There were 878 households, of which 50.5% had children under the age of 18 living with them, 55.2% were married couples living together, 15.3% had a female householder with no husband present, 8.0% had a male householder with no wife present, and 21.5% were non-families. 19.5% of all households were made up of individuals, and 5.9% had someone living alone who was 65 years of age or older. The average household size was 3.14 and the average family size was 3.53.

The median age in the city was 32.5 years. 23.7% of residents were under the age of 18; 10.3% were between the ages of 18 and 24; 37.6% were from 25 to 44; 22.8% were from 45 to 64; and 5.4% were 65 years of age or older. The gender makeup of the city was 67.5% male and 32.5% female.

===2000 census===
As of the 2000 census, there were 2,956 people, 766 households, and 602 families residing in the city. The population density was 1034.8 PD/sqmi. There were 891 housing units at an average density of 311.9 /sqmi. The racial makeup of the city was 63.19% White, 3.92% African American, 1.12% Native American, 4.36% Asian, 0.03% Pacific Islander, 21.52% from some other races and 5.85% from two or more races.
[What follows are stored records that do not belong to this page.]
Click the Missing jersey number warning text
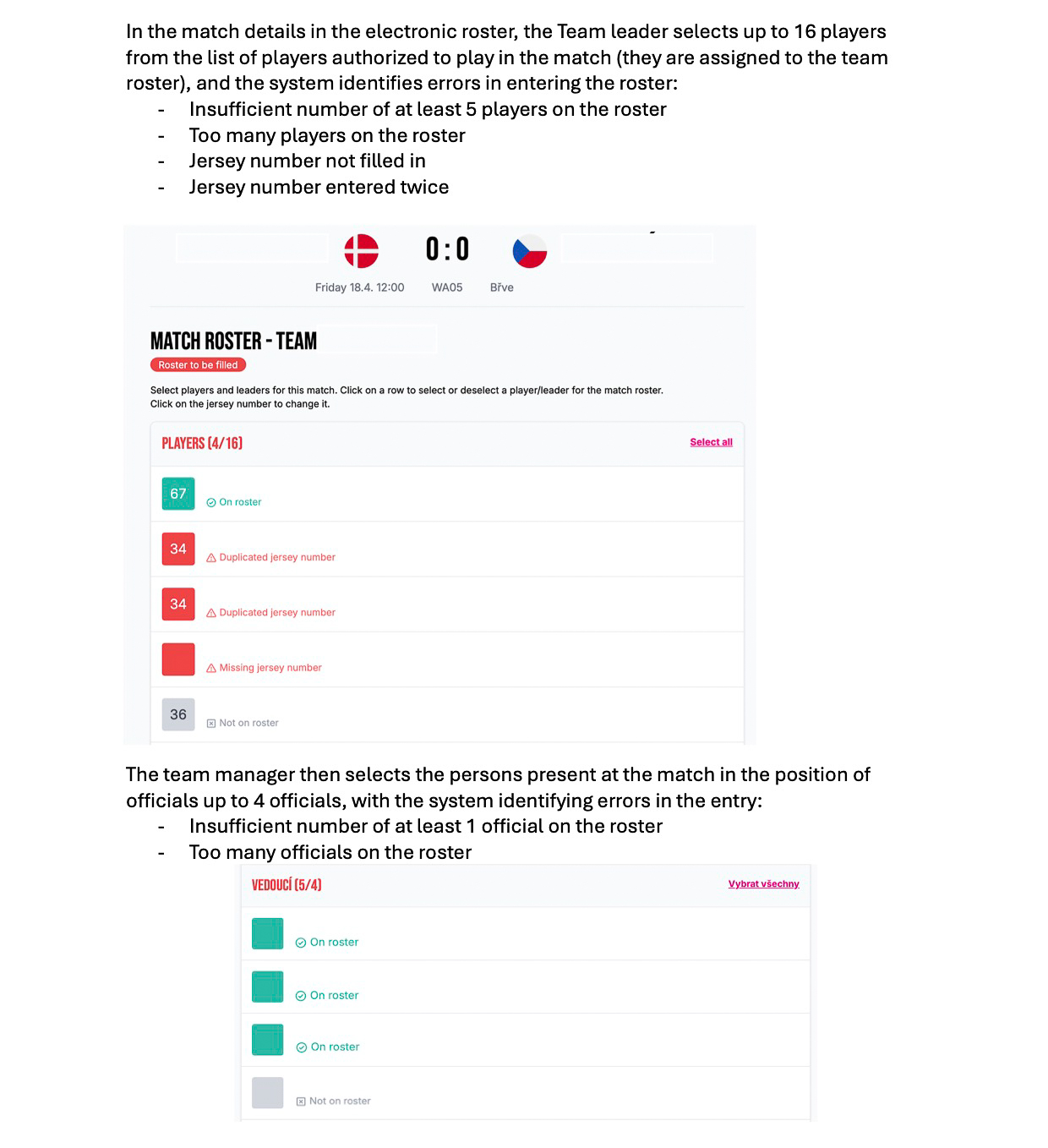Screen dimensions: 1048x1148 (x=270, y=668)
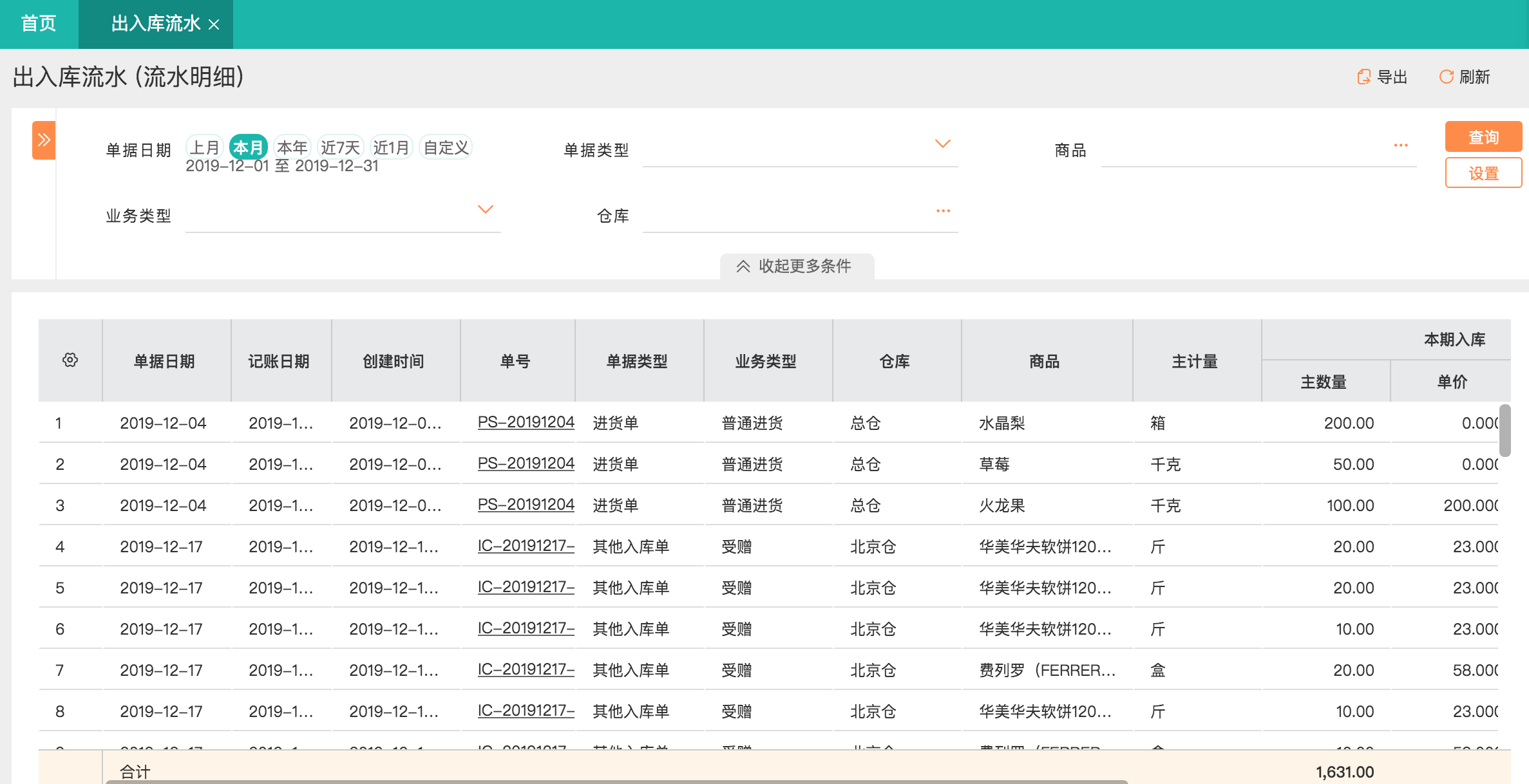The height and width of the screenshot is (784, 1529).
Task: Expand the 单据类型 document type dropdown
Action: (x=940, y=148)
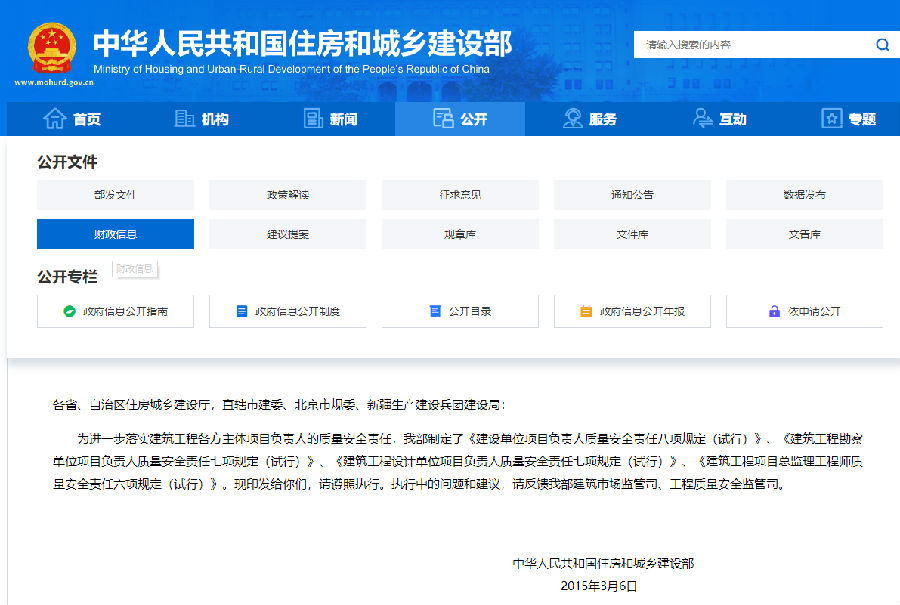
Task: Click the building icon for 机构
Action: pos(185,119)
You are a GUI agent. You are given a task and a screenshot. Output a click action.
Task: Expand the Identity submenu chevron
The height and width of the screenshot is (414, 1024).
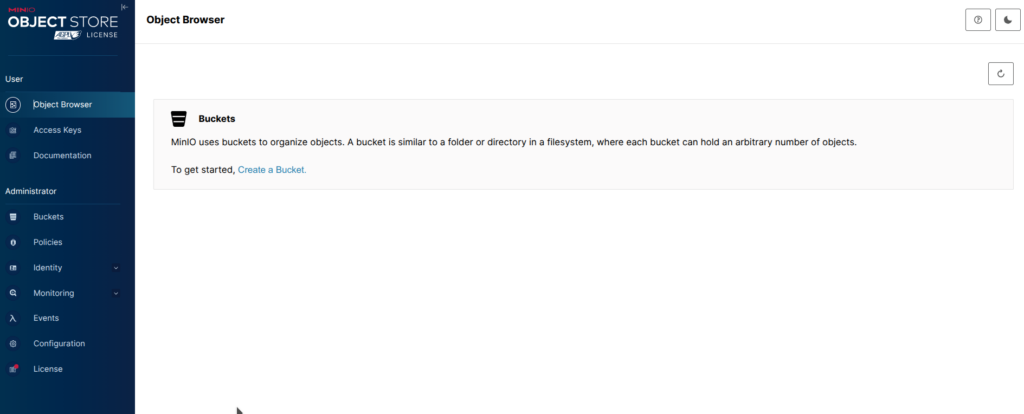(116, 268)
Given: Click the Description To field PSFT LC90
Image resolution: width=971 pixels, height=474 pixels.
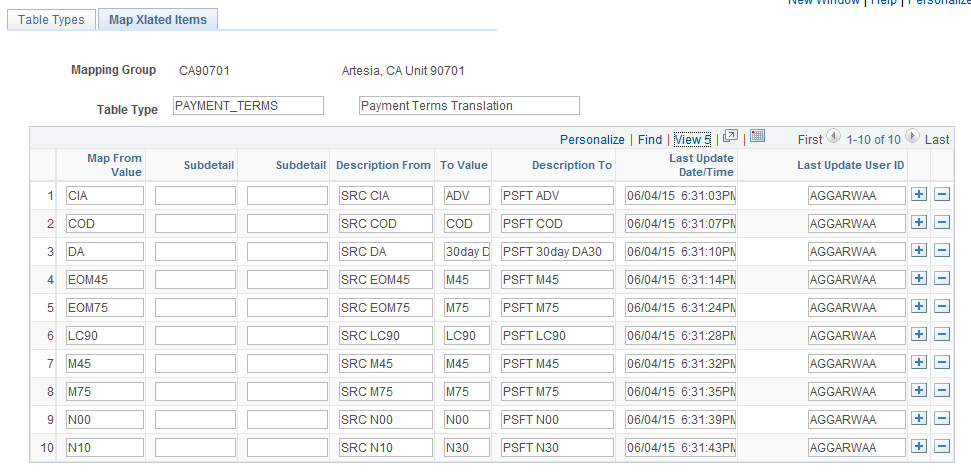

Hispanic or Latino people of any race were 41.47% of the population.

There were 766 households, out of which 48.8% had children under the age of 18 living with them, 61.1% were married couples living together, 11.4% had a female householder with no husband present, and 21.3% were non-families. 17.4% of all households were made up of individuals, and 7.6% had someone living alone who was 65 years of age or older. The average household size was 3.17 and the average family size was 3.59.

In the city, the age distribution of the population shows 31.4% under the age of 18, 12.2% from 18 to 24, 32.4% from 25 to 44, 18.3% from 45 to 64, and 5.7% who were 65 years of age or older. The median age was 29 years. For every 100 females, there were 142.9 males. For every 100 females age 18 and over, there were 160.3 males.

The median income for a household in the city was $33,992, and the median income for a family was $38,309. Males had a median income of $30,129 versus $24,444 for females. The per capita income for the city was $12,600. About 15.9% of families and 19.5% of the population were below the poverty line, including 26.7% of those under age 18 and 9.6% of those age 65 or over.